> _THE TASK_
Omit all pictures. Copy exactly the lines from the line containing "Screen dimensions: 166x124" to the end of the listing, with both ends included.

> _INPUT FOR THIS TASK_
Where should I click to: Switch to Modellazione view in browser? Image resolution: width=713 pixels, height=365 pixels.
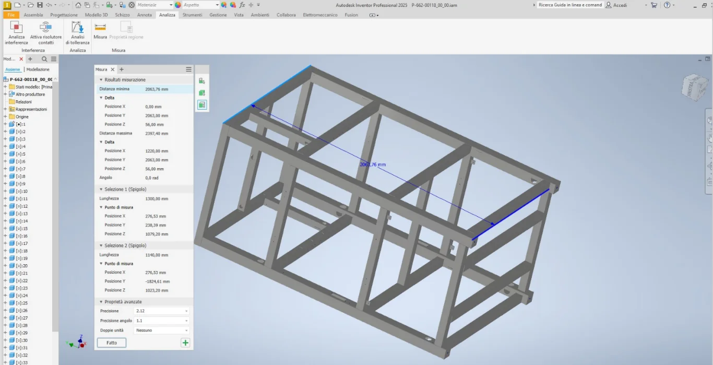[38, 69]
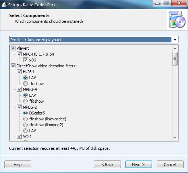Uncheck the x86 checkbox
This screenshot has height=173, width=188.
click(25, 60)
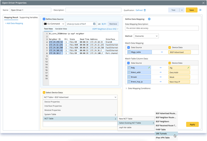The height and width of the screenshot is (141, 207).
Task: Open the Method Overwrite dropdown
Action: [x=146, y=36]
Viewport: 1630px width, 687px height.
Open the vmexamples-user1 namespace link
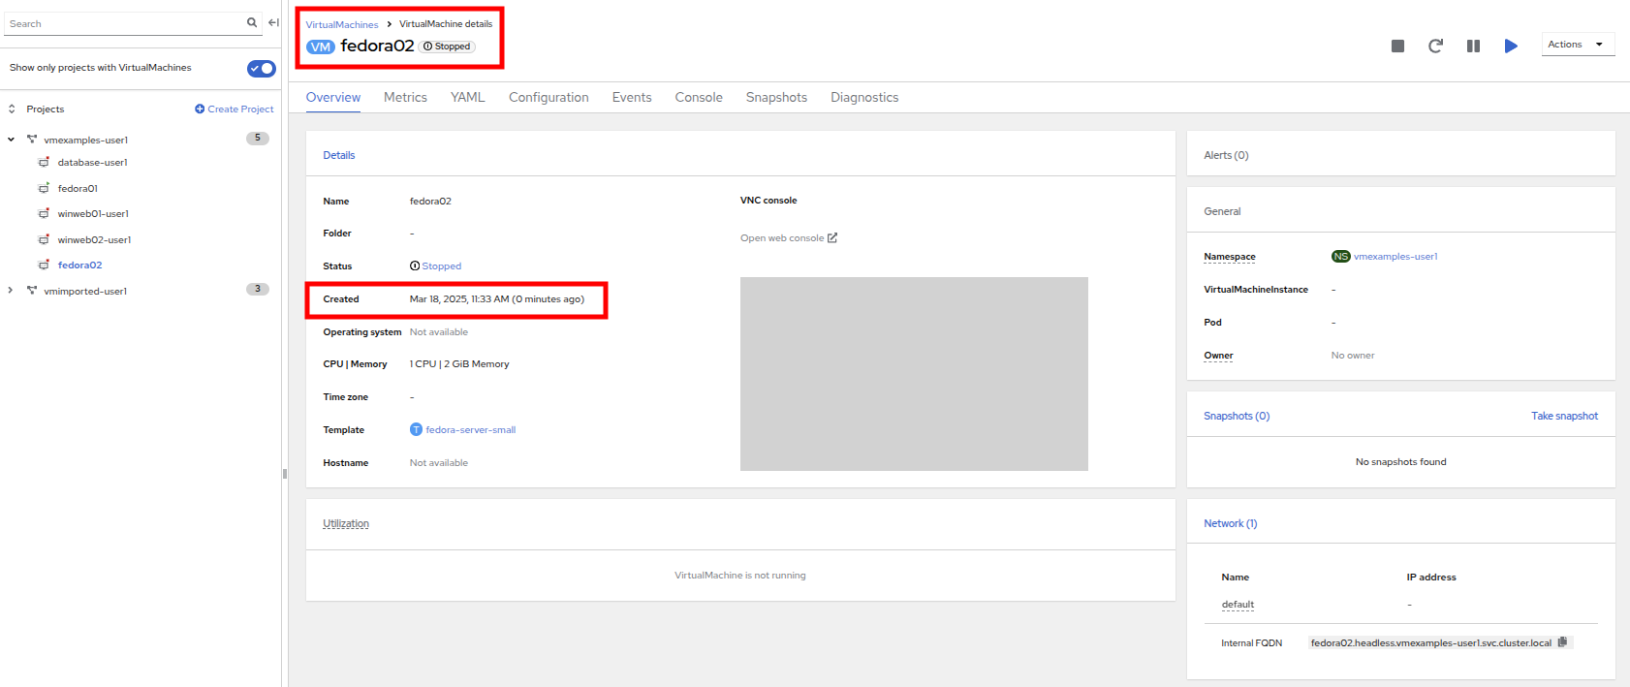pyautogui.click(x=1395, y=257)
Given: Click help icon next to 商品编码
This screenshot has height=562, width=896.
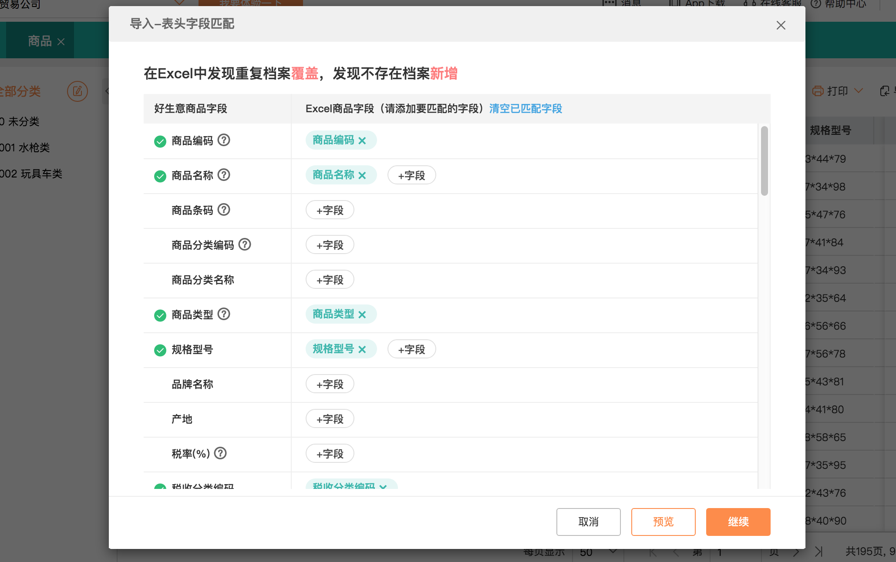Looking at the screenshot, I should pos(224,140).
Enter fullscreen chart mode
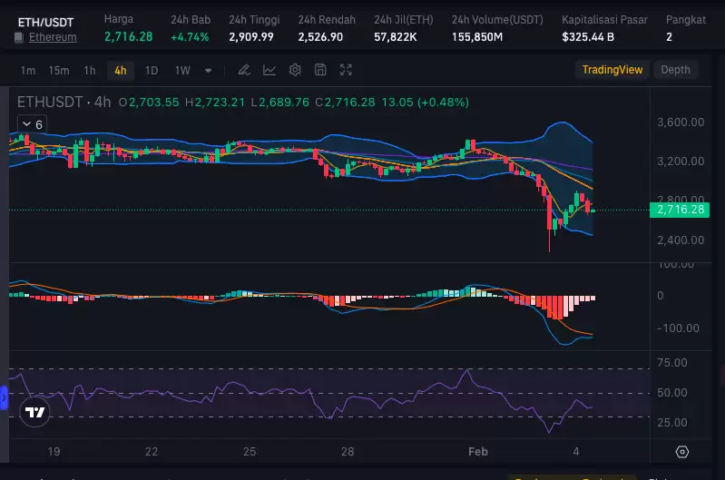 (x=346, y=70)
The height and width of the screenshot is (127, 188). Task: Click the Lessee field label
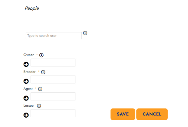coord(29,106)

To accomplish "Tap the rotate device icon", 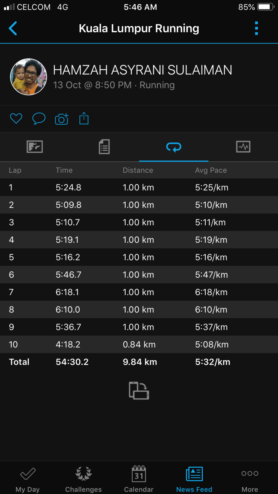I will pyautogui.click(x=139, y=391).
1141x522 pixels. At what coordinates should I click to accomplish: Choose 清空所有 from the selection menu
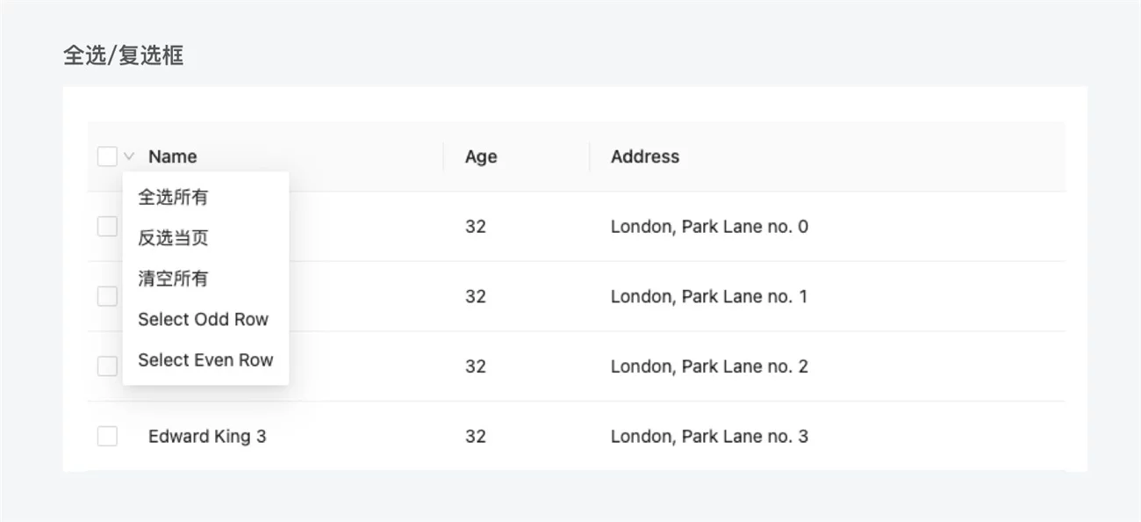click(173, 279)
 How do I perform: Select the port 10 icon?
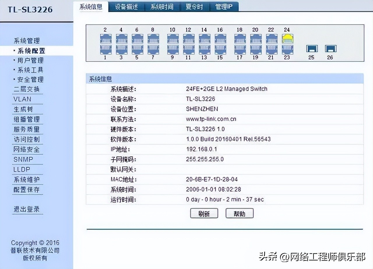click(x=173, y=38)

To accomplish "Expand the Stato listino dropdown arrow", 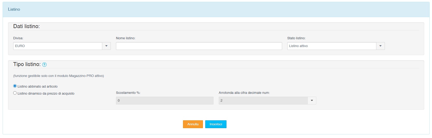I will tap(380, 46).
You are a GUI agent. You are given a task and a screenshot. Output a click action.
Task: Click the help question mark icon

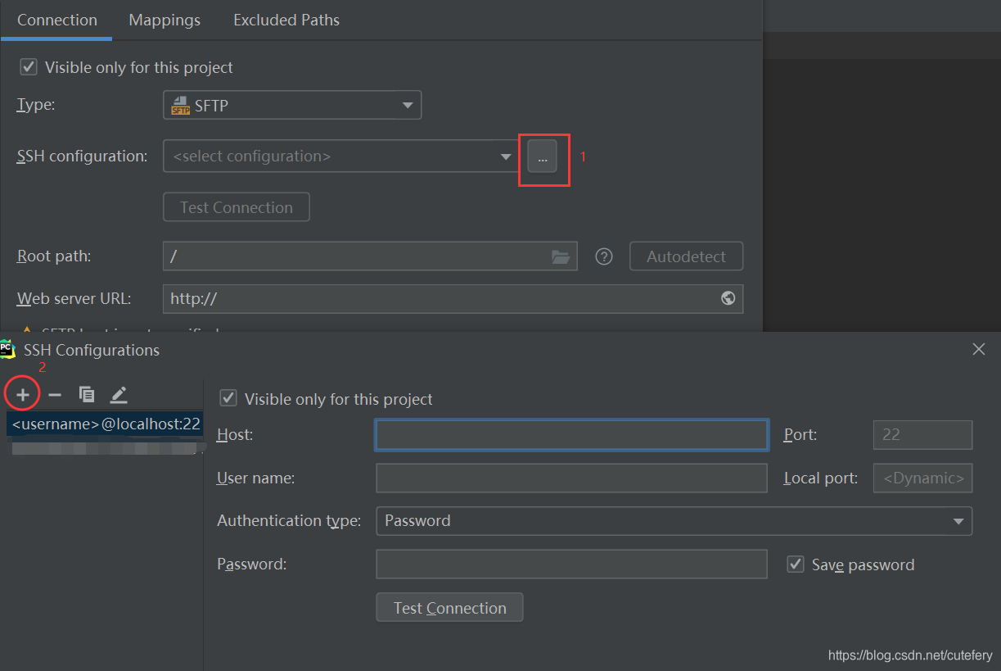click(604, 256)
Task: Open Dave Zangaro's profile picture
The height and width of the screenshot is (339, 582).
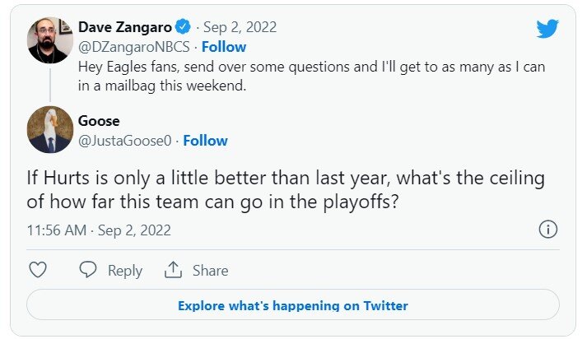Action: click(x=50, y=39)
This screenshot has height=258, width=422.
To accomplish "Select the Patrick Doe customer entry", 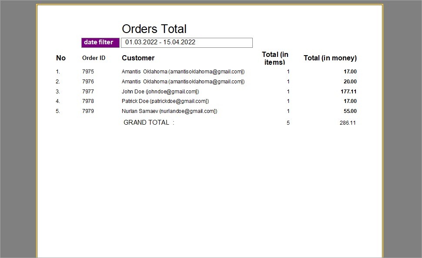I will point(165,101).
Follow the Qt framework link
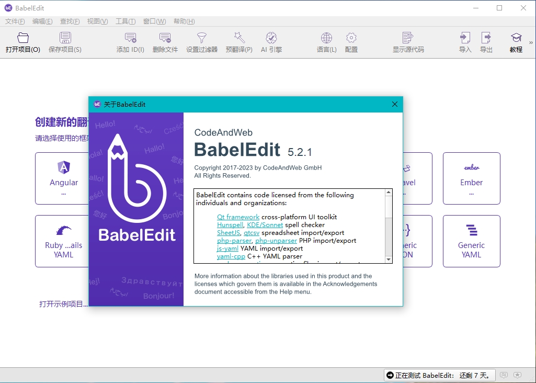This screenshot has width=536, height=383. coord(238,217)
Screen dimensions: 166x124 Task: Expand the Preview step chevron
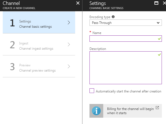coord(69,66)
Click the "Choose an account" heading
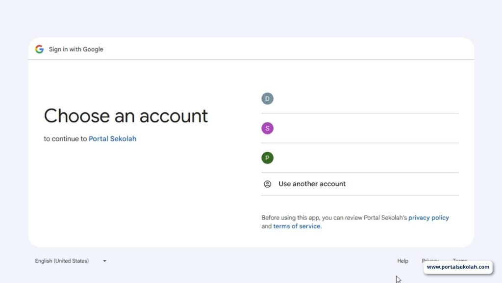The image size is (502, 283). click(x=126, y=116)
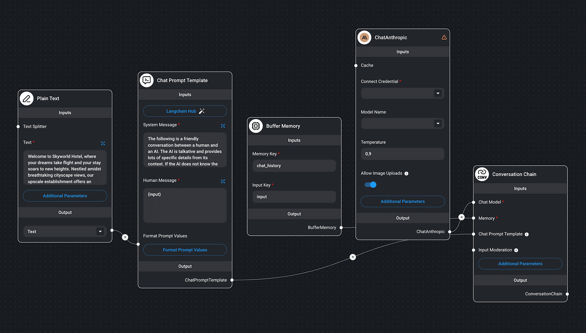Screen dimensions: 586x333
Task: Click the Temperature input field
Action: (x=402, y=154)
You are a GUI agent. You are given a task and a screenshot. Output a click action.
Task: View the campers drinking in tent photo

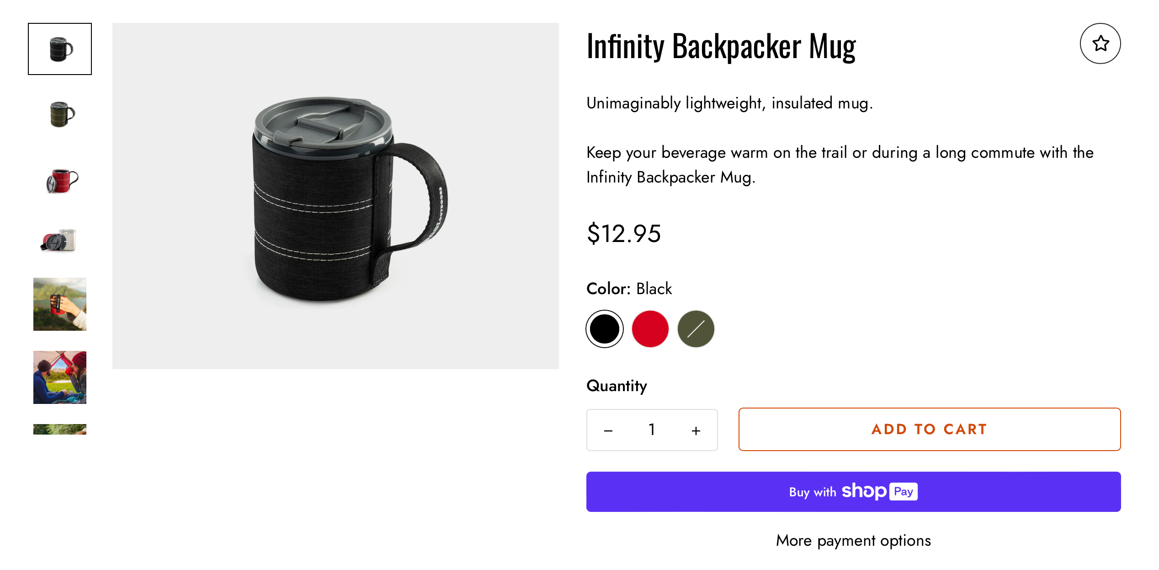click(60, 377)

> _YOUR RESPONSE_
Screen dimensions: 166x124 Task: Expand the Preview step chevron
coord(69,66)
Click the "Choose an account" heading
The image size is (502, 283). click(x=126, y=116)
Screen dimensions: 586x333
Task: Click the Temperature input field
Action: (x=402, y=154)
You are a GUI agent. You are given a task and a screenshot. Output a click action.
Task: View the campers drinking in tent photo

click(60, 377)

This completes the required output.